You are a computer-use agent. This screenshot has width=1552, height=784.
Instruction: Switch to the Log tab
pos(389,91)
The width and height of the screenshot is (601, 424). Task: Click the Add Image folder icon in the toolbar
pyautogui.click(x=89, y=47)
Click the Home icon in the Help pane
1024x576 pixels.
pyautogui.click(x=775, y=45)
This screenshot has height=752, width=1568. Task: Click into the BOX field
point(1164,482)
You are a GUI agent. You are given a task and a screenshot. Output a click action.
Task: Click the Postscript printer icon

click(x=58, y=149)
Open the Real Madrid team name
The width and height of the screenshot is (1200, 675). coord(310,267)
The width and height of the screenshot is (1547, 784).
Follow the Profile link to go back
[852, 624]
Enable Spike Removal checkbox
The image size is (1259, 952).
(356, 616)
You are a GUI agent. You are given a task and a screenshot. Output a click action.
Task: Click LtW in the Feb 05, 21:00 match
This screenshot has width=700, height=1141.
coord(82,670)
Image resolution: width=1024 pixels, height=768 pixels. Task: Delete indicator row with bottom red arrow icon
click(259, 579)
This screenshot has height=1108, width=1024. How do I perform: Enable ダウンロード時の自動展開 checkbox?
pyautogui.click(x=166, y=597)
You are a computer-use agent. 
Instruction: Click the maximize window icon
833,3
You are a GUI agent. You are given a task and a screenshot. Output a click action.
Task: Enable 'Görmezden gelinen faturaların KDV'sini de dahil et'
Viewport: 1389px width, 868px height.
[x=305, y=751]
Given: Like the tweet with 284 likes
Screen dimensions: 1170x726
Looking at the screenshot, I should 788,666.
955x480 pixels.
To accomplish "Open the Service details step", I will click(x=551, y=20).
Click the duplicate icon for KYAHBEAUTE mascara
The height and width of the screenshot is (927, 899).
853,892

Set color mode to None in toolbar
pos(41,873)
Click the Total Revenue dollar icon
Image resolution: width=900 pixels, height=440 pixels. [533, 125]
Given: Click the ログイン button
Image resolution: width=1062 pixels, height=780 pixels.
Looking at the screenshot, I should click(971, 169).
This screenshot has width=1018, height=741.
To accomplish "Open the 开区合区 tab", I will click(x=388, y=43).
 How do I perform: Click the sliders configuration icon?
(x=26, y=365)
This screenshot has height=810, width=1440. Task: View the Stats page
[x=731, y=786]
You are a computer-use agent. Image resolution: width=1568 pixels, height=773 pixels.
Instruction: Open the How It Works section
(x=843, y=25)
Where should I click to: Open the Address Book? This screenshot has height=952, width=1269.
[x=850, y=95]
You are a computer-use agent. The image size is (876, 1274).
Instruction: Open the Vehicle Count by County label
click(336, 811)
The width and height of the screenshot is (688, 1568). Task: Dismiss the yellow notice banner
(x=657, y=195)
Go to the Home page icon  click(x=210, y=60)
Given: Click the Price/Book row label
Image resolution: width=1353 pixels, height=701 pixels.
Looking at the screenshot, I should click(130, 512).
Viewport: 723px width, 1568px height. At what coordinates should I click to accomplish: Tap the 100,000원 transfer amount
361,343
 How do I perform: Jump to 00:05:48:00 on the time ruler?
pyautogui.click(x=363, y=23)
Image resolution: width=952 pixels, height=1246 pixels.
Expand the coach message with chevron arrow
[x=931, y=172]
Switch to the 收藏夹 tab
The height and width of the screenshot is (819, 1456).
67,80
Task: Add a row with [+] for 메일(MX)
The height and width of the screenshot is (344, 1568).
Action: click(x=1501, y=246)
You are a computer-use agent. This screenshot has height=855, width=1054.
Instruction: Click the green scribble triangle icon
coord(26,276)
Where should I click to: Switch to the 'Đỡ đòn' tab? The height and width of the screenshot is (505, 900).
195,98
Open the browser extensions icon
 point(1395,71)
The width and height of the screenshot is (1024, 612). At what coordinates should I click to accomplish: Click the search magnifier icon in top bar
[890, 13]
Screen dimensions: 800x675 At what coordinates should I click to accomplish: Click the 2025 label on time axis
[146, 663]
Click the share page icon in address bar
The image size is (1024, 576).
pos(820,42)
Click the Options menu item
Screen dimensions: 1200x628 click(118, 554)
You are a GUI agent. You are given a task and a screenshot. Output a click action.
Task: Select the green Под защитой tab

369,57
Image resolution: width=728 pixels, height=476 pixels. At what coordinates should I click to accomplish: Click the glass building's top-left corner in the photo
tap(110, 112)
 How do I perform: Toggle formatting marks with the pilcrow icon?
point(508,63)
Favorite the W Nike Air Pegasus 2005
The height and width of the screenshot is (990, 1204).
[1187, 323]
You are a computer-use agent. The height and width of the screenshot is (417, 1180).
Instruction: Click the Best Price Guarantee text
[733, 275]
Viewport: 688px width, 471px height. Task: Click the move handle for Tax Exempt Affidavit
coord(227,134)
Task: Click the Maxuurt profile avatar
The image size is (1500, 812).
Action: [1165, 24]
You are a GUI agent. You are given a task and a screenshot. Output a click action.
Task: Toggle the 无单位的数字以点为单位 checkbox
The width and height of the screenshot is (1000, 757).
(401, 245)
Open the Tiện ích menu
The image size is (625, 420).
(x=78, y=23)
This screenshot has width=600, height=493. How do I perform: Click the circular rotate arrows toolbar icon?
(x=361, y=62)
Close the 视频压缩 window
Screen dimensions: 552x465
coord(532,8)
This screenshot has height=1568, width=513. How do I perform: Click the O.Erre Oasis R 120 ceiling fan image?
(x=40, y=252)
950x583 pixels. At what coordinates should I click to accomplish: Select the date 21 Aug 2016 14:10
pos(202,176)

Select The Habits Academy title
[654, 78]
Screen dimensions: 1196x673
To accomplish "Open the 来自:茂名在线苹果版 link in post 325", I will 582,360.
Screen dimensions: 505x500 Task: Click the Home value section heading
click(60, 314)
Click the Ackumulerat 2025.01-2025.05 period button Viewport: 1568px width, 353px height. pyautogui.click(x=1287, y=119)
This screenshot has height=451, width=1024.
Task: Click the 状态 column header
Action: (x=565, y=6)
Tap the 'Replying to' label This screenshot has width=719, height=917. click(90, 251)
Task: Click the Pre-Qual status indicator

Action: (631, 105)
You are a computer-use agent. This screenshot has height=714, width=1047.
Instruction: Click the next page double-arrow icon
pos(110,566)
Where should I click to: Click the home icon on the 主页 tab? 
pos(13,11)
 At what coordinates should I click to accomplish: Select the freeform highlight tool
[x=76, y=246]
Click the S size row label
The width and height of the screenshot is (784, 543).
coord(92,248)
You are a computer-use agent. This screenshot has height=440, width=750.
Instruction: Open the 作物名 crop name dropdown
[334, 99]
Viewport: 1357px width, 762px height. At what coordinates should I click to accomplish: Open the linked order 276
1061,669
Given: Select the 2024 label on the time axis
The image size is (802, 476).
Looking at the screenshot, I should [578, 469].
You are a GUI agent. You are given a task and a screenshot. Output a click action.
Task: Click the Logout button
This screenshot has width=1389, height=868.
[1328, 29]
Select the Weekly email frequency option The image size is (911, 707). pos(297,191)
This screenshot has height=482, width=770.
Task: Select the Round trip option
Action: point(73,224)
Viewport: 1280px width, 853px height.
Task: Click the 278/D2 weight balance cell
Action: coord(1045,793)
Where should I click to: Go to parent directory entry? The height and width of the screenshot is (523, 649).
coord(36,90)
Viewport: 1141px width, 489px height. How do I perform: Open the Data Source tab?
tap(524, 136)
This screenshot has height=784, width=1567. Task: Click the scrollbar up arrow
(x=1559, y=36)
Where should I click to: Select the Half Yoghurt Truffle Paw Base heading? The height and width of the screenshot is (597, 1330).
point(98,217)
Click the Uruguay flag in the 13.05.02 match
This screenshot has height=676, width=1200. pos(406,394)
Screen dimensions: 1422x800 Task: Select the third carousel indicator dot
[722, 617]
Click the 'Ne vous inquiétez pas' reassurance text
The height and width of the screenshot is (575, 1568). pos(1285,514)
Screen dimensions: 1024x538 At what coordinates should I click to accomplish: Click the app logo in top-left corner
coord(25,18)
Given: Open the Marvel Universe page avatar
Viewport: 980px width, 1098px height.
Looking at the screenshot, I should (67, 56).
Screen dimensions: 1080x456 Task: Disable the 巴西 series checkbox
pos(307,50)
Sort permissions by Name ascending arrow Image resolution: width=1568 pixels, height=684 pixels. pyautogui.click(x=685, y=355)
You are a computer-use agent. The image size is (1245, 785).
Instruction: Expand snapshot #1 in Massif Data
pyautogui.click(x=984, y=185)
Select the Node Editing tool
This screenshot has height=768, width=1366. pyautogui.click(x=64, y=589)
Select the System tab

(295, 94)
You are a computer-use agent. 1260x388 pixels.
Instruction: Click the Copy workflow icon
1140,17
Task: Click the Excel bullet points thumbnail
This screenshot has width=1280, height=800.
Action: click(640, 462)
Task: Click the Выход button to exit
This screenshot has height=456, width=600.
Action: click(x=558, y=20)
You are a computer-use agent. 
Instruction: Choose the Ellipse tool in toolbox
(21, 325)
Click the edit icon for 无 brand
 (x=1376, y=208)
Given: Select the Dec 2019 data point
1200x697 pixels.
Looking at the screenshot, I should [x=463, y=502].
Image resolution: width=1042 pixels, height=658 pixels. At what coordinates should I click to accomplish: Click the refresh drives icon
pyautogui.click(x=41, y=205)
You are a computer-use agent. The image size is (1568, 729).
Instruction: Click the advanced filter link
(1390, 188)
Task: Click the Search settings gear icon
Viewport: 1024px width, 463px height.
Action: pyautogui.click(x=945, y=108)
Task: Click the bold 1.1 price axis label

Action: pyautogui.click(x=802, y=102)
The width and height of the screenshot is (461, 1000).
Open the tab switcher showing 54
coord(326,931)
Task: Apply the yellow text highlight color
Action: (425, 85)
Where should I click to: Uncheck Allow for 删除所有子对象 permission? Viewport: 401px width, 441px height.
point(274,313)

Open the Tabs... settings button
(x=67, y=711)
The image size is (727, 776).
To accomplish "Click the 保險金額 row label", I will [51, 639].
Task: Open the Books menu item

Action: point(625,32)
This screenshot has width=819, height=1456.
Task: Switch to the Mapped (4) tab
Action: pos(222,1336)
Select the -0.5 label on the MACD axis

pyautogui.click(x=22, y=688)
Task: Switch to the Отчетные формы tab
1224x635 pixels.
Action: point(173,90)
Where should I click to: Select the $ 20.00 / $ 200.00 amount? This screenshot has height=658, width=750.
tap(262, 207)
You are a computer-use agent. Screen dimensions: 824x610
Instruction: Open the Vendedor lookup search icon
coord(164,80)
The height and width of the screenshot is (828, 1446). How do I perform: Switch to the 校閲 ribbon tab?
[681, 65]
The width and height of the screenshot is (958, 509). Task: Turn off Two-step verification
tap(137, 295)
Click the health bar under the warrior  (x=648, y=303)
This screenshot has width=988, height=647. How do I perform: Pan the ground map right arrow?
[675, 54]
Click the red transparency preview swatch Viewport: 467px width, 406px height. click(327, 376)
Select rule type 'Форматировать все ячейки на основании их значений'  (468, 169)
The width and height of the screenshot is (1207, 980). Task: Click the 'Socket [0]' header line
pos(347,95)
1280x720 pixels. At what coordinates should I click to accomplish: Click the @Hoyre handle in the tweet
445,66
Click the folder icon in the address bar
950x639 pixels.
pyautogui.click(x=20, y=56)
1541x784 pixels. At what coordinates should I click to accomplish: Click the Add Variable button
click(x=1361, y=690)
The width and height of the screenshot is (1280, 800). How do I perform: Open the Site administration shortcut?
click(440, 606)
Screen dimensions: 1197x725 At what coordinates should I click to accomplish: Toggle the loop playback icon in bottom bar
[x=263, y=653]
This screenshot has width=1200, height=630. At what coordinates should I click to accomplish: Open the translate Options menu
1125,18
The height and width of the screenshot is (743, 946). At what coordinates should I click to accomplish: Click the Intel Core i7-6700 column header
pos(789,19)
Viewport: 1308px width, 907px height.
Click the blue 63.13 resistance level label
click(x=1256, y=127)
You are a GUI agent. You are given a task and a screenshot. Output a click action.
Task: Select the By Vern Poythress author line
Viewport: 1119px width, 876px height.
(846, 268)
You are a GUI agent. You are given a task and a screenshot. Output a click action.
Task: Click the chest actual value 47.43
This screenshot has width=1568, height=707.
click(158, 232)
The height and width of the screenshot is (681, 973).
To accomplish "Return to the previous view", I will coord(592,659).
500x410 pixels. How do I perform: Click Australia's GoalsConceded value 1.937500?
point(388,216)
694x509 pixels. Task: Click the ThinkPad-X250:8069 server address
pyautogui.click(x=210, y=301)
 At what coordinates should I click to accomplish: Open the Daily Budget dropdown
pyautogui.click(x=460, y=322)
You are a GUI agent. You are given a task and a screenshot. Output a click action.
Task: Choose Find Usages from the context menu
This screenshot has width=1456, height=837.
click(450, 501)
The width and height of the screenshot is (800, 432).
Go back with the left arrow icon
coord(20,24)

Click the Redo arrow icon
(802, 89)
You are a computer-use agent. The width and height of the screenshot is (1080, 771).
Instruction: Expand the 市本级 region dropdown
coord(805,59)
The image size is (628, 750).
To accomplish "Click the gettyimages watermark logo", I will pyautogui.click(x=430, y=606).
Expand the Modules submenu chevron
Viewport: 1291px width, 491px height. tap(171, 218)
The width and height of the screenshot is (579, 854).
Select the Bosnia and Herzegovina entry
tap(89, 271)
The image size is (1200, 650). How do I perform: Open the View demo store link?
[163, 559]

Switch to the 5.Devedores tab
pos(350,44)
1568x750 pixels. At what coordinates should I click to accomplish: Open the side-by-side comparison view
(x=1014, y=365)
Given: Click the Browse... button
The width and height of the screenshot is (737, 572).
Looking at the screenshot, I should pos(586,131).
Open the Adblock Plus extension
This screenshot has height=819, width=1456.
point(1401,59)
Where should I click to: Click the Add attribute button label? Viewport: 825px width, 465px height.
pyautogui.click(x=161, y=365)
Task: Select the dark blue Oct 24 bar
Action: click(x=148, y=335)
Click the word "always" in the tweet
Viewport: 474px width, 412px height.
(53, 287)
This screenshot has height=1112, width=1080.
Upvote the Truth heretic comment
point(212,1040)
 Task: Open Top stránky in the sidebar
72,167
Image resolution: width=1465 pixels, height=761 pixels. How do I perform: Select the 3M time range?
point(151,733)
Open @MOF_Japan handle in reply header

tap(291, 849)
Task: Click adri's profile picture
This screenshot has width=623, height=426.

———

REQUIRED ACTION> Among the lines above, repeat exactly those from the line with "This screenshot has width=1568, height=707." to the line with "Task: Choose Find", counting both ends.

RESPONSE TO THE EXERCISE>
This screenshot has width=1568, height=707.
click(158, 232)
The height and width of the screenshot is (681, 973).
To accomplish "Return to the previous view", I will coord(592,659).
500x410 pixels. How do I perform: Click Australia's GoalsConceded value 1.937500?
point(388,216)
694x509 pixels. Task: Click the ThinkPad-X250:8069 server address
pyautogui.click(x=210, y=301)
 At what coordinates should I click to accomplish: Open the Daily Budget dropdown
pyautogui.click(x=460, y=322)
You are a GUI agent. You are given a task and a screenshot. Output a click action.
Task: Choose Find Usages from the context menu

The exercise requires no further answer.